Across the data below, count every line where the string "computer" appears. Answer with the number alone.

START Data under study

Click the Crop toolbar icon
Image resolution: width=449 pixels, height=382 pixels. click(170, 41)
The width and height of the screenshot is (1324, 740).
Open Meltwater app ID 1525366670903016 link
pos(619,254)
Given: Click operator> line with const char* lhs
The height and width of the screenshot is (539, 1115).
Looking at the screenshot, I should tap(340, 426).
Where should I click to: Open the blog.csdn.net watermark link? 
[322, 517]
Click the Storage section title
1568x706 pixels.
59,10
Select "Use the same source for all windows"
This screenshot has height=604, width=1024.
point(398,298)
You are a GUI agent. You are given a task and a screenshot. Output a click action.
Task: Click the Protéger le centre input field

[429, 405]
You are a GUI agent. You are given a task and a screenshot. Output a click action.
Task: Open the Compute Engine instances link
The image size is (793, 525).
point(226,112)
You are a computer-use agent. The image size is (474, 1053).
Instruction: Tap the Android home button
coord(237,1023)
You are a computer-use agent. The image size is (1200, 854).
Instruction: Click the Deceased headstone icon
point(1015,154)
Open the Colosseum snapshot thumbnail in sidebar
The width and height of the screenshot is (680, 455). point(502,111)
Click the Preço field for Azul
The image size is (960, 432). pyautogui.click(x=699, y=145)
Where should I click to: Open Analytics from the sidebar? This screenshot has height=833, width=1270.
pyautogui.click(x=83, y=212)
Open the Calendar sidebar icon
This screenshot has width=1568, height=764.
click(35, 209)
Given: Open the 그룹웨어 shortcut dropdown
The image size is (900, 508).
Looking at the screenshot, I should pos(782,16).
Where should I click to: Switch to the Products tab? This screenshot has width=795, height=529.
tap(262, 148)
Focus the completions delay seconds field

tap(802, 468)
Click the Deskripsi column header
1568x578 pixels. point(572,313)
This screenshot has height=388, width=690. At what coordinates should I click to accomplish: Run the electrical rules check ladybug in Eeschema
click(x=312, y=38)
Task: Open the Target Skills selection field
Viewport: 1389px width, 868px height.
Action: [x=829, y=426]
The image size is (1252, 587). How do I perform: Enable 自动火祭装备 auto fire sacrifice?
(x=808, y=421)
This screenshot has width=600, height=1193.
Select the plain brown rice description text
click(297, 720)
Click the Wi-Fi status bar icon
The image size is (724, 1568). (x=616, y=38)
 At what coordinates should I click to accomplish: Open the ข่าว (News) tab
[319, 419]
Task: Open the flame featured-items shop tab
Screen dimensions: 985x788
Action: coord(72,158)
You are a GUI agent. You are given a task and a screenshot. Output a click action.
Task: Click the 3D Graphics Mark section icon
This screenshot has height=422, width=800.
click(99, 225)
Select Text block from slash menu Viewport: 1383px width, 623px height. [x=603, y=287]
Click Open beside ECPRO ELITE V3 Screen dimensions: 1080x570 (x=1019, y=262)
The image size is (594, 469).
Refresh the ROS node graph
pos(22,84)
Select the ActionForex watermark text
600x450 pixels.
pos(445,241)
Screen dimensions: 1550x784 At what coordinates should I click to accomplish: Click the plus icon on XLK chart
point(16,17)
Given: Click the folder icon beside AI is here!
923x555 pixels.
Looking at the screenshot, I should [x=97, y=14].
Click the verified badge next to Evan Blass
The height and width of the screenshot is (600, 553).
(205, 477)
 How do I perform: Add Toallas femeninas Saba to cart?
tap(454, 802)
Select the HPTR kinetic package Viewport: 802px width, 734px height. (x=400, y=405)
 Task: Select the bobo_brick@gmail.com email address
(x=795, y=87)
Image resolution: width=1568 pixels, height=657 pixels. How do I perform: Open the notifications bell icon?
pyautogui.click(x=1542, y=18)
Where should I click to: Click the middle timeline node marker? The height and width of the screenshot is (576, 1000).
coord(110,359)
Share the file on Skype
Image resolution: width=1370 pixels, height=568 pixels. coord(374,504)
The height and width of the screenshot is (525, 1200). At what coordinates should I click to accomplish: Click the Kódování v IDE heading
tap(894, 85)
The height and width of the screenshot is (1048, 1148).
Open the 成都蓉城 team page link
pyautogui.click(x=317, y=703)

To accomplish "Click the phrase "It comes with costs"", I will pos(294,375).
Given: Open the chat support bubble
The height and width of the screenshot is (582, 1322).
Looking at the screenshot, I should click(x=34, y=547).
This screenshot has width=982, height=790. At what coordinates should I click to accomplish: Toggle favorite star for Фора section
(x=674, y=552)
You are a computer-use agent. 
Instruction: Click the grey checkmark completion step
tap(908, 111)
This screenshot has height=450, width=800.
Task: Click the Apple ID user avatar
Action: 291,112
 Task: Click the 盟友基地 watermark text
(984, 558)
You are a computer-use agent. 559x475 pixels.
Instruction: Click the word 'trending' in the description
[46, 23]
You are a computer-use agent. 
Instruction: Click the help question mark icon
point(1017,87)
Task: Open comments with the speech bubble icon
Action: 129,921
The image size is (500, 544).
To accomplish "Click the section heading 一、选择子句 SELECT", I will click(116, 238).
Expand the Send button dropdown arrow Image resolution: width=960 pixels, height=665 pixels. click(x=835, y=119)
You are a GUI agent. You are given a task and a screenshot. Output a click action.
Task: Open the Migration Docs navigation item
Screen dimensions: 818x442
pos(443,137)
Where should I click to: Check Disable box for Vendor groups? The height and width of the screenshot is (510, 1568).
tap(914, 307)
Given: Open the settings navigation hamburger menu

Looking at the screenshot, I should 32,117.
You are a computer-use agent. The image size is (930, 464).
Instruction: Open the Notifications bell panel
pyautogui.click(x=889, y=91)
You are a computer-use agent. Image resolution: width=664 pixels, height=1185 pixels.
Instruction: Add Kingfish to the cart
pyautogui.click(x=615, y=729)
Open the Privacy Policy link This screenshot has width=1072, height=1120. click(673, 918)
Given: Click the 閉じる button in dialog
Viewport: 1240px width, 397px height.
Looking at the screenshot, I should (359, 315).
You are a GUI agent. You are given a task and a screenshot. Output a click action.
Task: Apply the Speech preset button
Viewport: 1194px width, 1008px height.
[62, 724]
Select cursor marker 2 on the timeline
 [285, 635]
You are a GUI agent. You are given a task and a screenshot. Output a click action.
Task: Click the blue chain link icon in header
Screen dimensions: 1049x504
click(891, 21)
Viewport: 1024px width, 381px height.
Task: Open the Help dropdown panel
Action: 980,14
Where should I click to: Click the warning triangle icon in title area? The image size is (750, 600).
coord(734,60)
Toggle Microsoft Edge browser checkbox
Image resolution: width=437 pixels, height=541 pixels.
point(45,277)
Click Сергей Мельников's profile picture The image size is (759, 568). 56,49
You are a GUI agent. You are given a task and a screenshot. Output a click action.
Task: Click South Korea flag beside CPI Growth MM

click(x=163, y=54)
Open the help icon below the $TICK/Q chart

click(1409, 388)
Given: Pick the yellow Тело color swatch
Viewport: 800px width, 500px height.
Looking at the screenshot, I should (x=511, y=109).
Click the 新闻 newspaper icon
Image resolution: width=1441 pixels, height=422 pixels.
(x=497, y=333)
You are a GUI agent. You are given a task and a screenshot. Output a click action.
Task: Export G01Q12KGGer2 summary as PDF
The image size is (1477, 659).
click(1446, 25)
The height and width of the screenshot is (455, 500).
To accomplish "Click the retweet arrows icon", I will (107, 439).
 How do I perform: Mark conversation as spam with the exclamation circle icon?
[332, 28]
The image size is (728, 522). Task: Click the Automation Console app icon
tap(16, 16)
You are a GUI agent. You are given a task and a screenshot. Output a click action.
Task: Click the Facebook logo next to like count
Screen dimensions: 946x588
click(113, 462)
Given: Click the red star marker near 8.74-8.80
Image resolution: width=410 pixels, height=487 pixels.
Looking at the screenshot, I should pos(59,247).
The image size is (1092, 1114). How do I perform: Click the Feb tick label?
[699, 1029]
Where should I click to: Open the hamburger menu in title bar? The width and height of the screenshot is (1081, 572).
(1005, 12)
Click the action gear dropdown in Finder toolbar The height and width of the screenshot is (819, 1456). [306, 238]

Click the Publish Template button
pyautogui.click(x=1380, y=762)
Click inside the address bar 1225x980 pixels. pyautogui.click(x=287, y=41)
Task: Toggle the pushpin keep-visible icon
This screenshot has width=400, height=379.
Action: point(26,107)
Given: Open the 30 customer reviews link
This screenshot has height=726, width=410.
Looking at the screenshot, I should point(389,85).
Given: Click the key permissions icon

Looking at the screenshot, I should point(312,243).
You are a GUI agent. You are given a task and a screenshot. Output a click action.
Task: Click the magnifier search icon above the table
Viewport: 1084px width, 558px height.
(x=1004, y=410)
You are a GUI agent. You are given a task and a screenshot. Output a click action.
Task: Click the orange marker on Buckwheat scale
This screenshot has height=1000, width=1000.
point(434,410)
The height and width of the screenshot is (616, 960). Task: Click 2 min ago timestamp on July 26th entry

END Data under study

- **Result of this task**
7